Windows-Boot-Einstellungen bezeichnen die Sammlung von Parametern und Konfigurationswerten, die den Startvorgang des Windows-Betriebssystems steuern, insbesondere wenn dieses im UEFI-Modus installiert ist. Diese Einstellungen sind im Boot Configuration Data Store (BCD) abgelegt und definieren die Pfade zu den Bootloadern, die Timeout-Werte und die verfügbaren Debug-Optionen.
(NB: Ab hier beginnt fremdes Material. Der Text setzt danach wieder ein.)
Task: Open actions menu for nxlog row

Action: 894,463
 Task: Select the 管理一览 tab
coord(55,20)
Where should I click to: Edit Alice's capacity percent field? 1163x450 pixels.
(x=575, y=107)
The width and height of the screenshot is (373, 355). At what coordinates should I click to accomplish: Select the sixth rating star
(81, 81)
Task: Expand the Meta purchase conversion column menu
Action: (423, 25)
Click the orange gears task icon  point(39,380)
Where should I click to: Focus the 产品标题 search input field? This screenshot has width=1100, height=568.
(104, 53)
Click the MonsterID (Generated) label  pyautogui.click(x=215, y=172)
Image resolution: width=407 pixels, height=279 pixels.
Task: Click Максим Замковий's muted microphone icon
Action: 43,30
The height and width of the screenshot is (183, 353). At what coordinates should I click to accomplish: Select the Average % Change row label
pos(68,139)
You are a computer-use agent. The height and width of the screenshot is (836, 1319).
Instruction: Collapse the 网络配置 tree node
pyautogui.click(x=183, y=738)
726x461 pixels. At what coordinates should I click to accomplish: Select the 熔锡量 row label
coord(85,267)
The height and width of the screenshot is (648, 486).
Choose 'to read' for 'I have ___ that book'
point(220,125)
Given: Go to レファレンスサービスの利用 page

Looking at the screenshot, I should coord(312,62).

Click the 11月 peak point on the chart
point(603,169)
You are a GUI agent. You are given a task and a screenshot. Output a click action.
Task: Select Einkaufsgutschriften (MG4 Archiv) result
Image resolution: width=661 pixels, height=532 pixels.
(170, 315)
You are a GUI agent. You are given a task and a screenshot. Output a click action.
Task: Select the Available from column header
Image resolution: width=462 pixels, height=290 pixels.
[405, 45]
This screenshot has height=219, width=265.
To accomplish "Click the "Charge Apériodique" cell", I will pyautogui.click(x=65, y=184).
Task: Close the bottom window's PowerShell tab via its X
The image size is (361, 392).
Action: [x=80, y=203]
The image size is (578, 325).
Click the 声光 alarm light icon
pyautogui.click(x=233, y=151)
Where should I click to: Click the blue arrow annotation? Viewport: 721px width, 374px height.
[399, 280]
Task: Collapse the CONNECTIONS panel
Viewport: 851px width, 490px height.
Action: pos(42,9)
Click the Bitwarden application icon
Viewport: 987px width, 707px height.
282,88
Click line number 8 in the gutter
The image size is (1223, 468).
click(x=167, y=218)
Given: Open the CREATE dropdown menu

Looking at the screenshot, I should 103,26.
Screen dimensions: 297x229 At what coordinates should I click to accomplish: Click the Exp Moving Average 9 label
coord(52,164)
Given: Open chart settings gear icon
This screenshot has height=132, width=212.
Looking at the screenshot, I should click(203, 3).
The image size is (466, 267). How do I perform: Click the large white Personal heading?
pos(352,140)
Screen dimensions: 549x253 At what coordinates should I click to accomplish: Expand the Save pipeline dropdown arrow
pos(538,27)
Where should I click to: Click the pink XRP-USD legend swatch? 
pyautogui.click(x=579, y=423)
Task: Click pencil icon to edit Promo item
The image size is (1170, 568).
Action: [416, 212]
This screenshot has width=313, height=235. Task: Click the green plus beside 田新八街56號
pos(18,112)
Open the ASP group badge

Die Verwaltung dieser Parameter ist zentral für die Systemstabilität und Wiederherstellbarkeit.
Sicherheitskontrolle
Diese Einstellungen bieten Angriffspunkte, da ein Angreifer durch Modifikation des BCD das System zwingen kann, anstelle des legitimen Windows Boot Managers eine schädliche Ladeprozedur zu initiieren, was die Wirksamkeit von Secure Boot umgehen kann.
Verwaltung
Die Konfiguration erfolgt primär über das Befehlszeilen-Werkzeug bcdedit, welches eine direkte Interaktion mit dem BCD-Speicher ermöglicht, oder über grafische Schnittstellen innerhalb der erweiterten Startoptionen von Windows.
Etymologie
Der Ausdruck beschreibt die Konfigurationsparameter (Einstellungen), die den Startprozess (Boot) des Microsoft Windows Betriebssystems regeln.